Banheiro: Clínica de Brent
Duvidei da hora agendada para a consulta, procedimento padrão no NHS. Pois adiantaram nosso horário em exatos sete minutos. Antes, uma atendente ofereceu água para quem aguardava. A médica era uma senhora que já havia ido à casa de minha filha para uma visita, e até se lembrou de familiares que lá estavam na ocasião. O Sistema entende o atendimento médico como uma cobertura de saúde completa, incluindo dentistas e acompanhamento de gestações.  O banheiro público (foto acima) é equivalente ao de um bom hotel brasileiro, limpíssimo e acessível pelo saguão onde há uma recepção agradável, leituras e um mobiliário moderno.
Uma "Midwife" do NHS 
Nada melhor do que a experiência própria de ter acompanhado, mesmo que de início à distância, mas quase que diariamente, a gravidez e o parto de minha filha. Em primeiro lugar, há uma concepção filosófica de saúde pública como um todo, que envolve a proteção imunológica, os aspectos psicológicos e o fazer a gestante sentir-se bem até após o parto. Assim que confirmada a gravidez, começa o acompanhamento residencial da gestante com as chamadas ‘obstetrician midwives’, enfermeiras especializadas em procedimentos de obstetrícia. São elas que acompanham a gestação, tomam a pressão sanguínea da futura mamãe, e avaliam sua dieta nos meses que antecedem o parto, conversando e aconselhando.

Tal qual hoje acontece em diversos países da Europa, estimula-se o parto doméstico – claro, quando há condições para tal por parte da gestante e a depender das condições assépticas possíveis na residência da parturiente. As gestantes fazem visitas ‘didáticas’ em turmas ao hospital, onde as salas de parto são chamadas “teatros”, cenários limpos e muito bem aparelhados. Há cursos especializados que visam a dar às gestantes maior segurança e naturalidade no processo que vai culminar com o momento mais importante de suas vidas, a concepção. E vital é o estímulo ao aleitamento materno como única fonte de alimentação saudável enquanto possível, desde que não haja restrições médicas.

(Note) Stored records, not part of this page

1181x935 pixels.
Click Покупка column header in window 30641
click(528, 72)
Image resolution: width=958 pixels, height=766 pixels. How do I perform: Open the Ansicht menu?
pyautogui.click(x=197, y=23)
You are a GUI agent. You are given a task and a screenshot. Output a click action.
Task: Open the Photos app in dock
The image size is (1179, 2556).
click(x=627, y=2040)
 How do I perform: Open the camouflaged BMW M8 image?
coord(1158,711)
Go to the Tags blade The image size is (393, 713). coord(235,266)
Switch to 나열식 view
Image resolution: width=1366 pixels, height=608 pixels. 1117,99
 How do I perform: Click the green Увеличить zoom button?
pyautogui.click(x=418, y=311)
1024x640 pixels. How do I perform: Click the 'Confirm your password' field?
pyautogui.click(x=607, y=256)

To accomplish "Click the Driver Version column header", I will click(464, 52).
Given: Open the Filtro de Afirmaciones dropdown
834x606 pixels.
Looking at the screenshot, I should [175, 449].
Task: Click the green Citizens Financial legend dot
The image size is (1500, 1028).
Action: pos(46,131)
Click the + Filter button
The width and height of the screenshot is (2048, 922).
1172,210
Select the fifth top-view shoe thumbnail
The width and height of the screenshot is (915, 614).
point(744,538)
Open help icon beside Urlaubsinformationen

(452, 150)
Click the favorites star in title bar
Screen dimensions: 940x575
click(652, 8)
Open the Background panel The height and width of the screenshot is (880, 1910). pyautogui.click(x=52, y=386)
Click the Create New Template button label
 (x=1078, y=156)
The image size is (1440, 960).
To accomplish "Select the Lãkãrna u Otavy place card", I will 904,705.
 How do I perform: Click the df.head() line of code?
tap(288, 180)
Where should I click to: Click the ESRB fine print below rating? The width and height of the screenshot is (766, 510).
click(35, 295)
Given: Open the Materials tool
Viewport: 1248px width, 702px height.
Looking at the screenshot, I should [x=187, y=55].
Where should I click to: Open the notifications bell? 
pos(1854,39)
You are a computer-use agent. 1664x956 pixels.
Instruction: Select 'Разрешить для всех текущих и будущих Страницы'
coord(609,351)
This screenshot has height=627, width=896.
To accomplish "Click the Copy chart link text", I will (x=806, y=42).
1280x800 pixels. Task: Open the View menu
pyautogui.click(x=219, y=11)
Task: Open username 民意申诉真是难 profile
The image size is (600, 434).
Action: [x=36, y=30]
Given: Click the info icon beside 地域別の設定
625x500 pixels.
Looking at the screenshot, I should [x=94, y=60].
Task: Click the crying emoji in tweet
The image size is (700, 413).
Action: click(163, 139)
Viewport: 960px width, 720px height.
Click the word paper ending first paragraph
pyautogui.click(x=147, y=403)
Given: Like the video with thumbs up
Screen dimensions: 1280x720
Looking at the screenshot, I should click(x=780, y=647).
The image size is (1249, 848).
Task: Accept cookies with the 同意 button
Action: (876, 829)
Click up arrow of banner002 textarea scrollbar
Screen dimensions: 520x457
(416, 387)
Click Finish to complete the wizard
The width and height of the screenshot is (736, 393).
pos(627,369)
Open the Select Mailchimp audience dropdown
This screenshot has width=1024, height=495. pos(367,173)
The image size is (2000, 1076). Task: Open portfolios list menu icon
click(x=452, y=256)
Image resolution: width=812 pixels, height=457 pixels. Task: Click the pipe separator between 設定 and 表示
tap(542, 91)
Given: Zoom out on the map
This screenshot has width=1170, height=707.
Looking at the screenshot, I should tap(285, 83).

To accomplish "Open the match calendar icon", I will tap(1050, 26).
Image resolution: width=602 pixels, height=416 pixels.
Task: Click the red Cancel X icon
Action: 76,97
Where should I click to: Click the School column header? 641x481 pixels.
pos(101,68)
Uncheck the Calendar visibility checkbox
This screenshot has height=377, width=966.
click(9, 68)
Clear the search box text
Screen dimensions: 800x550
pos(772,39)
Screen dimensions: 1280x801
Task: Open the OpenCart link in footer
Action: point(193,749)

Pediatra e prontuário online
O NHS dá preferência absoluta ao parto natural, tendo em vista a criança e sua mãe, e somente procede à cirurgia cesárea em último caso, quando em risco a gestante ou o bebê. O prazo final de maturidade para a gestação no NHS é de 41 semanas, ao fim do qual ainda se tenta a indução e outros estímulos. Não havendo sucesso, cirurgia. O acompanhamento do bebê, após o parto e durante a fase mais delicada da criança, pode ir até os cinco anos. Exames de rotina e vacinações são feitos, após um mês de idade, em qualquer clínica do país, via um sistema de informações online completo. Casos mais específicos devem ser remetidos para o médico pediatra preferencial da criança.

Passeio matutino no Regent Park
A proteção ao bebê, ressalvadas intempéries como chuvas frequentes, neve ou frio intenso, se dá nos primeiros contatos com a natureza: havendo tempo bom, os rápidos passeios começam já após semanas de vida da criança. Depois, a partir de um mês, os lindos parques são ambiente para um divertido trânsito de carrinhos de bebês.

Atendimento de acidentes, emergência e urgência
Oito por cento dos ingleses também usam convênios e seguros particulares, porém mesmo a grande maioria desses se utilizam da rede pública do NHS a maior parte do tempo: um sistema criado e concebido para todos, fundeado por impostos bem distribuídos e uma organização impecável. [Prometi-me não tecer comparações diretas com o Brasil, deixando-as para o leitor. Porém, no assunto saúde pública, não resisto a alguns números: o Reino Unido gasta R$ 436 bi anuais em saúde pública, e o Brasil 25% disso. Com 64 milhões de habitantes em todo RU, a despesa anual per capita é de R$ 27.250,00. Já aqui, com 201 milhões de habitantes, gasta-se R$ 542,00 anuais per capita, menos de 2% do que o NHS].